ACTIVITY:
Go through the records, and copy each line in which the string "info" is present.

== DATA SECTION ==

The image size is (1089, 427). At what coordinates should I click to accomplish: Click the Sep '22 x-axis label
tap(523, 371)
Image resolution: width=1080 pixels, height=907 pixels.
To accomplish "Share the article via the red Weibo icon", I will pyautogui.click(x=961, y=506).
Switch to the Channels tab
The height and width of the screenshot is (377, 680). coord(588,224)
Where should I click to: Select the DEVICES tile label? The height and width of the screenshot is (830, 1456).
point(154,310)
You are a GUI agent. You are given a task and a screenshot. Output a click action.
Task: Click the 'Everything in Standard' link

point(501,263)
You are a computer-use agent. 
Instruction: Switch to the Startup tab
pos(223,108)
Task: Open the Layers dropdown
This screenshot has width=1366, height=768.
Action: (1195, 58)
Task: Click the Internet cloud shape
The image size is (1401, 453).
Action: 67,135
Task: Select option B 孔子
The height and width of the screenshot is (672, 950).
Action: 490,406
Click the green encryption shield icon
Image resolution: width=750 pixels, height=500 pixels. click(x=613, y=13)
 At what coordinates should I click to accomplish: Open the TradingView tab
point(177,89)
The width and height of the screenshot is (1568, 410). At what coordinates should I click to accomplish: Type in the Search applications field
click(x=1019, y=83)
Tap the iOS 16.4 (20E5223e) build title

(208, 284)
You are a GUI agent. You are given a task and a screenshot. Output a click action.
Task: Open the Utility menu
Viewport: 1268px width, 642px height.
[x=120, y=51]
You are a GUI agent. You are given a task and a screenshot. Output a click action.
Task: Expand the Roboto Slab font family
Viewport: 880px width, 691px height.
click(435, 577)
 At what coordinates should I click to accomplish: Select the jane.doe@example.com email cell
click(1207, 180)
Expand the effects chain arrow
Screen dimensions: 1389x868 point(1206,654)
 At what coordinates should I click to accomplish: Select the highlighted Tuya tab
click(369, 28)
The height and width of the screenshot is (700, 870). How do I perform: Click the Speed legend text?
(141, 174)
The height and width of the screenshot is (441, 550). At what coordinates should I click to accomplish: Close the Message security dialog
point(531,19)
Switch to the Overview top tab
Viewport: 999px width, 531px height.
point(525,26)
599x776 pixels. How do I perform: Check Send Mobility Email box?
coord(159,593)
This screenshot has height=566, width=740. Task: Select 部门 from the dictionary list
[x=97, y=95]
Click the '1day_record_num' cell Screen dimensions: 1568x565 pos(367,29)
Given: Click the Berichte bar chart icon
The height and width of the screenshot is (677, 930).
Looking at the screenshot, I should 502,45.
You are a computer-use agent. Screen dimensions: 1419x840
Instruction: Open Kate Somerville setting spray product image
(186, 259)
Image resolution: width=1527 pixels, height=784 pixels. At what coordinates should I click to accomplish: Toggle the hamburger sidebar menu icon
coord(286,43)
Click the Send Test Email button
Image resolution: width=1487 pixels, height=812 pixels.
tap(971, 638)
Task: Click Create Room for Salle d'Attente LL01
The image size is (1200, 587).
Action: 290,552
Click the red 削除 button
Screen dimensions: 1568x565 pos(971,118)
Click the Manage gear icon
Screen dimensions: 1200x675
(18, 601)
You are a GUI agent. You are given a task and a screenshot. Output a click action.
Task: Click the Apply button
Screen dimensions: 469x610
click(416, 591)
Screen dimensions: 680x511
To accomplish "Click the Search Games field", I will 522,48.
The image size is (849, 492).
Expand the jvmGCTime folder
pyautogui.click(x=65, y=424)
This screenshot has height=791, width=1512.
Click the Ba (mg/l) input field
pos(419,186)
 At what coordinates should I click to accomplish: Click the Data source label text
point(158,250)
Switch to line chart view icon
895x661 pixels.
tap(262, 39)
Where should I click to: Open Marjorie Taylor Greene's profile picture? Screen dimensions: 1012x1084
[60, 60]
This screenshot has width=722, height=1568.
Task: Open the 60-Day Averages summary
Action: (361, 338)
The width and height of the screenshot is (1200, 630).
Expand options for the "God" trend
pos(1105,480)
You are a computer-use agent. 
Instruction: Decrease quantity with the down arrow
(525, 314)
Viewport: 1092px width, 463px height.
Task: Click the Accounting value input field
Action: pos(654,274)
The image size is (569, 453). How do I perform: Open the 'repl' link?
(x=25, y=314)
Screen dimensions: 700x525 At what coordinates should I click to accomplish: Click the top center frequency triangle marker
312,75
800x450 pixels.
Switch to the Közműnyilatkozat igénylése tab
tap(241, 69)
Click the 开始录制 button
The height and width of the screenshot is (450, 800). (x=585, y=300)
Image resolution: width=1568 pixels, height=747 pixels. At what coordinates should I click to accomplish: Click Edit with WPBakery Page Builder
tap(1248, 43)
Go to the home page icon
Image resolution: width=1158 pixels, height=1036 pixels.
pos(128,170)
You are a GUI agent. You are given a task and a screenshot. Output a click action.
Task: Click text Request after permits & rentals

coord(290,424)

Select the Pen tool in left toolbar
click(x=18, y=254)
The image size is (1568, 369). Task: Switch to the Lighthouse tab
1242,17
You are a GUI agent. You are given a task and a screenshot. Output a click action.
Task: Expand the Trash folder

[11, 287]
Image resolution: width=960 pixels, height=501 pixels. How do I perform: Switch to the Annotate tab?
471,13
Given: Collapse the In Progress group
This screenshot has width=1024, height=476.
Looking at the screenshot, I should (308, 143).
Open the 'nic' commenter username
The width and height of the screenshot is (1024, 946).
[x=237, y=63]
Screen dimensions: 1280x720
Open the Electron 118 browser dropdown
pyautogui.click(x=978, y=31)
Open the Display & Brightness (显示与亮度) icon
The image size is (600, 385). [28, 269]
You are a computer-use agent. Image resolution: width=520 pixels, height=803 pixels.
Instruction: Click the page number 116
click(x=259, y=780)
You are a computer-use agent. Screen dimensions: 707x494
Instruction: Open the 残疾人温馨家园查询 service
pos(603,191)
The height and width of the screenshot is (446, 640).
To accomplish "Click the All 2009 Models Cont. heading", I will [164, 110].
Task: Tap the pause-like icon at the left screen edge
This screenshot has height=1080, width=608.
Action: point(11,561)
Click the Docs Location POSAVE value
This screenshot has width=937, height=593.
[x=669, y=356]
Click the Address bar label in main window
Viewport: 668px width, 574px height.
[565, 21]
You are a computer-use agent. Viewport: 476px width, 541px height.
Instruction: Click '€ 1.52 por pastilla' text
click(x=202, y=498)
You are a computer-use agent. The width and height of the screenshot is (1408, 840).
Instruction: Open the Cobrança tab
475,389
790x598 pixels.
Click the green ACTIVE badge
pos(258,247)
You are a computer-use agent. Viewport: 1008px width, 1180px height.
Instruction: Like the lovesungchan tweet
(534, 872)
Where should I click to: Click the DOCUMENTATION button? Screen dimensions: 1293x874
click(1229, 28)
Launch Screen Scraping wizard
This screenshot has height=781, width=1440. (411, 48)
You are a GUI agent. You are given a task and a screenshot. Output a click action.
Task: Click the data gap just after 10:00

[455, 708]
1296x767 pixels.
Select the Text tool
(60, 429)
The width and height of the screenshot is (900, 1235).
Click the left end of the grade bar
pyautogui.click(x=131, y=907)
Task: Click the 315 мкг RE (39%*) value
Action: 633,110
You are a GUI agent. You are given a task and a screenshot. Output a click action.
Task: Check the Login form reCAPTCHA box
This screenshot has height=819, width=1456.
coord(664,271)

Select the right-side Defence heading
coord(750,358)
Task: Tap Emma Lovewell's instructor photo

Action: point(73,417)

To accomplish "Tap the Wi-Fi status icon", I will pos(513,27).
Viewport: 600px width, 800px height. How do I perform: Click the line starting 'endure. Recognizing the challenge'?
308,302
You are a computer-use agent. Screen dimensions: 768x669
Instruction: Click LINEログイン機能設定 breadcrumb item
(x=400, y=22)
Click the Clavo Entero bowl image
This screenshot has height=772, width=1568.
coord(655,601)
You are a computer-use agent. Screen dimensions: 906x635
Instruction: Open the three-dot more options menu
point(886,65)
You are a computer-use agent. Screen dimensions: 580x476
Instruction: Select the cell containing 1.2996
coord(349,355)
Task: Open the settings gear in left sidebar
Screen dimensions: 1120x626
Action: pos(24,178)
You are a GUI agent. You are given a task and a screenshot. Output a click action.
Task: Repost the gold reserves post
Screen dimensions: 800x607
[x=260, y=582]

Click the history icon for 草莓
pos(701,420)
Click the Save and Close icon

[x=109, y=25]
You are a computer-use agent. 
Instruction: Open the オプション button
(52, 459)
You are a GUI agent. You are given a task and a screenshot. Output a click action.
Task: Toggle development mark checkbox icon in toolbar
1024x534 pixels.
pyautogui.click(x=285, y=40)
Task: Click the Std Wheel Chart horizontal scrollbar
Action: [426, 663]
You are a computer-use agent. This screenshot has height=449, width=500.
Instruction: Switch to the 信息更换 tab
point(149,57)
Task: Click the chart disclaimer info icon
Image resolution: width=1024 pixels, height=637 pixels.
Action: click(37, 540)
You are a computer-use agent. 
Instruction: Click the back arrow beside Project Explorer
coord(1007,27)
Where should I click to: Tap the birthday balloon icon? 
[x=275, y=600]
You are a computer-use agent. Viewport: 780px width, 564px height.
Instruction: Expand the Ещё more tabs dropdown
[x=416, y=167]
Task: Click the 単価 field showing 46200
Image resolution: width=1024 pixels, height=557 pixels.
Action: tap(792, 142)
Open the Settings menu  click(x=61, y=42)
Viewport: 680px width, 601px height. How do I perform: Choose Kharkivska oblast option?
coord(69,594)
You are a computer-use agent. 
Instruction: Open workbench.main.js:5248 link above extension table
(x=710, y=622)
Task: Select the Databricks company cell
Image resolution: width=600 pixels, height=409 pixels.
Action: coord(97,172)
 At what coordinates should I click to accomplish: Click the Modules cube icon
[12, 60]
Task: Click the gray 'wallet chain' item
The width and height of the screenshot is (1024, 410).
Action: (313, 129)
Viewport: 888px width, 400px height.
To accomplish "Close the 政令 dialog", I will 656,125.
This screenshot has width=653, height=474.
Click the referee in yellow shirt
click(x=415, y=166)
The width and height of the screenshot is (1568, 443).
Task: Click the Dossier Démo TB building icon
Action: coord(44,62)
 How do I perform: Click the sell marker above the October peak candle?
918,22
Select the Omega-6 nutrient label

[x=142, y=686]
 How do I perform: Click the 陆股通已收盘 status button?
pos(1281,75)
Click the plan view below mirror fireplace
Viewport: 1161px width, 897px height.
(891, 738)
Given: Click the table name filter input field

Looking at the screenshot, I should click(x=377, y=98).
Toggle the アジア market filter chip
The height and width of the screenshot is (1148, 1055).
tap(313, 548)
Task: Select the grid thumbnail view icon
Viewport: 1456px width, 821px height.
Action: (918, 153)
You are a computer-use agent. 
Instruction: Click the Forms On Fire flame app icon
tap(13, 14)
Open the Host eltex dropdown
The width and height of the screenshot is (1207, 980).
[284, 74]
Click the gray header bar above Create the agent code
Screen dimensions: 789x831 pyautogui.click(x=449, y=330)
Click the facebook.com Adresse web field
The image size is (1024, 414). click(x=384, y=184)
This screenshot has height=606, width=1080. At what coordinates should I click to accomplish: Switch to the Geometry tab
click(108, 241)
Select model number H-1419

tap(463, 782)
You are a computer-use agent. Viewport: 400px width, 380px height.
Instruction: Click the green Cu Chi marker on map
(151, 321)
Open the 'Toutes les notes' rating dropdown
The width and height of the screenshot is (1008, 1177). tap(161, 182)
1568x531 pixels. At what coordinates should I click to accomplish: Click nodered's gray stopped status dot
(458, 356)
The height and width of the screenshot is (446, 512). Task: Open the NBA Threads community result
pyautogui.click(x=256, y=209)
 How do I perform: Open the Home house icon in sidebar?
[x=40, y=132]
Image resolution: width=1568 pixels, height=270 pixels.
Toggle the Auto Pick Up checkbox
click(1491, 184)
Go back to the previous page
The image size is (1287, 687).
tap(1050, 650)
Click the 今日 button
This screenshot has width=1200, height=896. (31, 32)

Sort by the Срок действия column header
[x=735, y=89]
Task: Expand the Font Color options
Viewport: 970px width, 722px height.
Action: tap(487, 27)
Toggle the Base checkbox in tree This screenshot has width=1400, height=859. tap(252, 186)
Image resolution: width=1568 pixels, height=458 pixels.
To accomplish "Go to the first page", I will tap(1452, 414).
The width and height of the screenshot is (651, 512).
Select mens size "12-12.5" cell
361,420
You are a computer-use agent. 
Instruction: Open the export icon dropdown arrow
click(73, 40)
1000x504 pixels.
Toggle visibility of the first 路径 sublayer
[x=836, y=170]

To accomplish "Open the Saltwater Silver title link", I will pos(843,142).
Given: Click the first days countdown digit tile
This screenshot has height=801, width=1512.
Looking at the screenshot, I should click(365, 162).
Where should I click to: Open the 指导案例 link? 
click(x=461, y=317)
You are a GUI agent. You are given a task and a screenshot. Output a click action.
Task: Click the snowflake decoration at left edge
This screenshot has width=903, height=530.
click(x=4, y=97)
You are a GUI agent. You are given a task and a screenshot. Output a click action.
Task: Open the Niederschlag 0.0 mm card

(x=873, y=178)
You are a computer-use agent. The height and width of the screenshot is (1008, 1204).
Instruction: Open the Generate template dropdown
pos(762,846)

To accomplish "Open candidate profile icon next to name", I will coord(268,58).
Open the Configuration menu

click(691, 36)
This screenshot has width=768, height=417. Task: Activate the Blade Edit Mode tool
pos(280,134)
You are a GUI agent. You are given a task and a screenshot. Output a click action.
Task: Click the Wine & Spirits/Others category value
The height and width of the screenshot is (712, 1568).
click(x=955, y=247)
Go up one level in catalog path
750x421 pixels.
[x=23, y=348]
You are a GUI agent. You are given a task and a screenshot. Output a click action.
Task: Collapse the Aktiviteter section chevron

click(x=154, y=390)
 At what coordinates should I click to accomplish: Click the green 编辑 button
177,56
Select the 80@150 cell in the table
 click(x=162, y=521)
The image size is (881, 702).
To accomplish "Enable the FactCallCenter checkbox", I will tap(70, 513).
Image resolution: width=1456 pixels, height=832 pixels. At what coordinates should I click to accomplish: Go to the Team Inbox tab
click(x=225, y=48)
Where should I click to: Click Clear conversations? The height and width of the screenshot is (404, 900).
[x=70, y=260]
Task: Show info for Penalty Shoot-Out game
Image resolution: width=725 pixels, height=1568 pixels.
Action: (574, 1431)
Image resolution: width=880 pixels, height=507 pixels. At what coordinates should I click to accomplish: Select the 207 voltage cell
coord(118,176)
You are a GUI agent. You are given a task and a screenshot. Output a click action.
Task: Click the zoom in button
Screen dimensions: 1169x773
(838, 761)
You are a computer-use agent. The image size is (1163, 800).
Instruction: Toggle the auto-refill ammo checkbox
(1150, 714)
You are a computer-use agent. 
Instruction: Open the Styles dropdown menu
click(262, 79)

===

EXERCISE RESULT:
Task: Click the chart disclaimer info icon
Task: Show info for Penalty Shoot-Out game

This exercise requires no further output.